* _Material for this exercise_
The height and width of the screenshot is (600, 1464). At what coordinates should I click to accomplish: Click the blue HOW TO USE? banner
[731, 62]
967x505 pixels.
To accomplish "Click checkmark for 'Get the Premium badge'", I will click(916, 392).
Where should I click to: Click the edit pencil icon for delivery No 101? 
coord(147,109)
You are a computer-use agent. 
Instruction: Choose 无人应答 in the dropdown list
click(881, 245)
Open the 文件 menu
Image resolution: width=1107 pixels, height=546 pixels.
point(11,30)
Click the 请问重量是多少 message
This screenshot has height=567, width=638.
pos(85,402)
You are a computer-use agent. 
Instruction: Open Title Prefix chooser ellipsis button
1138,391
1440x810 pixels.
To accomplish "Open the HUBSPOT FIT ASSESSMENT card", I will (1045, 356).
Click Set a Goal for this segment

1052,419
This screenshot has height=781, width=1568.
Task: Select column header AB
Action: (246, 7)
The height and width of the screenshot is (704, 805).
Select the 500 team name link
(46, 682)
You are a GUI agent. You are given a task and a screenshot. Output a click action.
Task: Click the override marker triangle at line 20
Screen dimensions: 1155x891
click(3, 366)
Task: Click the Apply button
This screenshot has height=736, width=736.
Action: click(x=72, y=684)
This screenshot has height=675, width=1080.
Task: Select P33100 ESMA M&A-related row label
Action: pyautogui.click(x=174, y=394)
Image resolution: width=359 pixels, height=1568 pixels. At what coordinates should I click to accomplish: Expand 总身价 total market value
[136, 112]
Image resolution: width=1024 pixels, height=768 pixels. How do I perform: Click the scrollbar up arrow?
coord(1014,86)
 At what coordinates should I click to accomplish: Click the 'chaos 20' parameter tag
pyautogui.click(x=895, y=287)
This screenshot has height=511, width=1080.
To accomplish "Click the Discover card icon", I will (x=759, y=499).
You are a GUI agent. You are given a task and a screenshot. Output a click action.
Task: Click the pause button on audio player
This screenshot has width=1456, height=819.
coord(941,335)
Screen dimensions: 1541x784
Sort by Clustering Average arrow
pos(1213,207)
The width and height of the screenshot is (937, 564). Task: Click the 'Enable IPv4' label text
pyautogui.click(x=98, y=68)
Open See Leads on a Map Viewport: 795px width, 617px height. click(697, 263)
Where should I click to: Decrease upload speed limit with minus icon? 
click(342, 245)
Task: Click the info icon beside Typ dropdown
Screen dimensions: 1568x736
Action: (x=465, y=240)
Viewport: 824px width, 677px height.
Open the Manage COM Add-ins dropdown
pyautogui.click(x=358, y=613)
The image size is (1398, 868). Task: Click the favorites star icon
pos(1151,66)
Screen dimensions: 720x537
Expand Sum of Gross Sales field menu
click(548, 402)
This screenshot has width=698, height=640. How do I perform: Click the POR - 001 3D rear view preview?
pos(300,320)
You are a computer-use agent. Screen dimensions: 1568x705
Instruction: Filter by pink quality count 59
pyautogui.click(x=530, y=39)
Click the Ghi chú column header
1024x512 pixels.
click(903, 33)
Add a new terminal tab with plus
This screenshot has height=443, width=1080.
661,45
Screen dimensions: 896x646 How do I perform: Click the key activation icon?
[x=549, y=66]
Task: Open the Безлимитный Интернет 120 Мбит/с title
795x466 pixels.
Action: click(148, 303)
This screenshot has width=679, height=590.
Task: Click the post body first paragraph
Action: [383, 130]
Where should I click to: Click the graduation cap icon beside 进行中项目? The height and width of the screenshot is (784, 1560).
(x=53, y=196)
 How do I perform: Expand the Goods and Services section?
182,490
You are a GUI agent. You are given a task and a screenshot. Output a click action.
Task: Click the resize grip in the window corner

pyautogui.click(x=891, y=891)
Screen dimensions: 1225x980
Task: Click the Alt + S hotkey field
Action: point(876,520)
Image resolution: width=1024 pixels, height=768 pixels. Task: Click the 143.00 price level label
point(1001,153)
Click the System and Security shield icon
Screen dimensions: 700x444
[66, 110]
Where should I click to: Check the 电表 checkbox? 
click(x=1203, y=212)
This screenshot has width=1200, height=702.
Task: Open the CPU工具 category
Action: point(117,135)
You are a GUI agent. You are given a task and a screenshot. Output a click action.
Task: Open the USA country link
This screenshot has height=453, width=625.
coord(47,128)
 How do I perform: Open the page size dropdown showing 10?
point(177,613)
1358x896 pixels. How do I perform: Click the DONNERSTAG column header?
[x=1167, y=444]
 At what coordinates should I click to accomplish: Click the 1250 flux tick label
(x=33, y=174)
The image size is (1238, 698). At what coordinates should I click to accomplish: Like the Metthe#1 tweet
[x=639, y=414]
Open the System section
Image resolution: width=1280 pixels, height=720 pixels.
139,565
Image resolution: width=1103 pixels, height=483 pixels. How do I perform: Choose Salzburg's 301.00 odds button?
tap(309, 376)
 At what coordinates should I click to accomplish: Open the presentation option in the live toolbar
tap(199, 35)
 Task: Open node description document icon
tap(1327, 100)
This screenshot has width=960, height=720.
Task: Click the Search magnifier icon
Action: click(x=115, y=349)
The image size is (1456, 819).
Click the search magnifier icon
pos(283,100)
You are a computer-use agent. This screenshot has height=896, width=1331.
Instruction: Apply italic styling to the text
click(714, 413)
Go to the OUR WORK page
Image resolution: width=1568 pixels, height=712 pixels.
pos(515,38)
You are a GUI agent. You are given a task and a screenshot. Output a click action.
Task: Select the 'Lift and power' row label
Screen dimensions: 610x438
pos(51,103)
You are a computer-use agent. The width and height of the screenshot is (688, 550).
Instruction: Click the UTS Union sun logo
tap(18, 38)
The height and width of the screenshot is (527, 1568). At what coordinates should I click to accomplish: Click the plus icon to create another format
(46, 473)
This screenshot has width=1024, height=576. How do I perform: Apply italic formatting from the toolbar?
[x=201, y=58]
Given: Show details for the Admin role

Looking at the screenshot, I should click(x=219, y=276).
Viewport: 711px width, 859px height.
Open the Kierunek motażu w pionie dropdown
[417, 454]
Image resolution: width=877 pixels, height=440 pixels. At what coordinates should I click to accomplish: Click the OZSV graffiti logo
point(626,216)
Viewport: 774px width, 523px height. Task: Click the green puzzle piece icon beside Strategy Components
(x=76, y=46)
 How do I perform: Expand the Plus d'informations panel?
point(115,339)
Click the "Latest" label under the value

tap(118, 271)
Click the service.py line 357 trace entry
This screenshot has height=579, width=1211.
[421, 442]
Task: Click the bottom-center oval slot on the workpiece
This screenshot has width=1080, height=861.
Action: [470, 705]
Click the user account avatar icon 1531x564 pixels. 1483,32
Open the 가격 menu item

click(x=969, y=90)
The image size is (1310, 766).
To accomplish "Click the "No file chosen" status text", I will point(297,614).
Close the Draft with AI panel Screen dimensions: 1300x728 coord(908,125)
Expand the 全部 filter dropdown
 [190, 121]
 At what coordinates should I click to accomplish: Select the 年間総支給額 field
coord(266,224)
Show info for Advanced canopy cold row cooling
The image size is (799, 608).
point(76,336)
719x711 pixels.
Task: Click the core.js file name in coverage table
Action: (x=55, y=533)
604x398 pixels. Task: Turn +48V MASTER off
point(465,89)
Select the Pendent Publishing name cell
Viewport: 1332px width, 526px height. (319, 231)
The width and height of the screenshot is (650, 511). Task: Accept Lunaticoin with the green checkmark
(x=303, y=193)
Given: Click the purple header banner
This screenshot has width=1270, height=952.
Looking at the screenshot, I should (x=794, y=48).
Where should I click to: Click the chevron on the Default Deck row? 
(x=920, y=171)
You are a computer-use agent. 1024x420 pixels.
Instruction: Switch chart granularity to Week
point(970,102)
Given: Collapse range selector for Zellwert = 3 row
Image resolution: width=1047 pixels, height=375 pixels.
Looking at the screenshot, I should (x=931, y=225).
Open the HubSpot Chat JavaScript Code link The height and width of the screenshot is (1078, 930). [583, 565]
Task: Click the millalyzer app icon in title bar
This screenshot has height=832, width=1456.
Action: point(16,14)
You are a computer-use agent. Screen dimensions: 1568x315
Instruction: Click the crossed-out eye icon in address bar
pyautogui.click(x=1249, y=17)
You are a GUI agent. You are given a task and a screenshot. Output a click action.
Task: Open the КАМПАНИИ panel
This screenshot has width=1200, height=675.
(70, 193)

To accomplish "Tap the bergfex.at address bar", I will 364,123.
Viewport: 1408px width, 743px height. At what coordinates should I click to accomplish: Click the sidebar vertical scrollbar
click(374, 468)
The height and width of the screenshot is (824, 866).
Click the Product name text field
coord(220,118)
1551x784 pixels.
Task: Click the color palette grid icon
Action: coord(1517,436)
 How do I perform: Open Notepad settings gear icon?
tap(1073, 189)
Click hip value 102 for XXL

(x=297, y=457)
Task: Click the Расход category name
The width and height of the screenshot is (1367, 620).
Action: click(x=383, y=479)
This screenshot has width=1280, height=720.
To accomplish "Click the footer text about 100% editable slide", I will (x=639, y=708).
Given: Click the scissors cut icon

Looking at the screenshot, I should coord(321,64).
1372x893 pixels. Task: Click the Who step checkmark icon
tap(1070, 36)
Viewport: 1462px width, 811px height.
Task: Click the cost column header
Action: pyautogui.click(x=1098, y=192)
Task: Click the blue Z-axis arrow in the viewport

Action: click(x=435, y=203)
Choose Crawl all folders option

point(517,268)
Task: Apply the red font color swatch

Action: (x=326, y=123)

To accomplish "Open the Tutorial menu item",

* _About this task_
Look above for the line containing "Given: Collapse range", then transcribe it and all lines after it through the last, exactly and with nothing else.

* _Result for this task_
Given: Collapse range selector for Zellwert = 3 row
Image resolution: width=1047 pixels, height=375 pixels.
Looking at the screenshot, I should (x=931, y=225).
Open the HubSpot Chat JavaScript Code link The height and width of the screenshot is (1078, 930). [583, 565]
Task: Click the millalyzer app icon in title bar
This screenshot has height=832, width=1456.
Action: point(16,14)
You are a computer-use agent. Screen dimensions: 1568x315
Instruction: Click the crossed-out eye icon in address bar
pyautogui.click(x=1249, y=17)
You are a GUI agent. You are given a task and a screenshot. Output a click action.
Task: Open the КАМПАНИИ panel
This screenshot has width=1200, height=675.
(70, 193)

To accomplish "Tap the bergfex.at address bar", I will 364,123.
Viewport: 1408px width, 743px height. At what coordinates should I click to accomplish: Click the sidebar vertical scrollbar
click(374, 468)
The height and width of the screenshot is (824, 866).
Click the Product name text field
coord(220,118)
1551x784 pixels.
Task: Click the color palette grid icon
Action: coord(1517,436)
 How do I perform: Open Notepad settings gear icon?
tap(1073, 189)
Click hip value 102 for XXL

(x=297, y=457)
Task: Click the Расход category name
The width and height of the screenshot is (1367, 620).
Action: click(x=383, y=479)
This screenshot has width=1280, height=720.
To accomplish "Click the footer text about 100% editable slide", I will (x=639, y=708).
Given: Click the scissors cut icon

Looking at the screenshot, I should coord(321,64).
1372x893 pixels. Task: Click the Who step checkmark icon
tap(1070, 36)
Viewport: 1462px width, 811px height.
Task: Click the cost column header
Action: pyautogui.click(x=1098, y=192)
Task: Click the blue Z-axis arrow in the viewport

Action: click(x=435, y=203)
Choose Crawl all folders option

point(517,268)
Task: Apply the red font color swatch

Action: (x=326, y=123)

To accomplish "Open the Tutorial menu item",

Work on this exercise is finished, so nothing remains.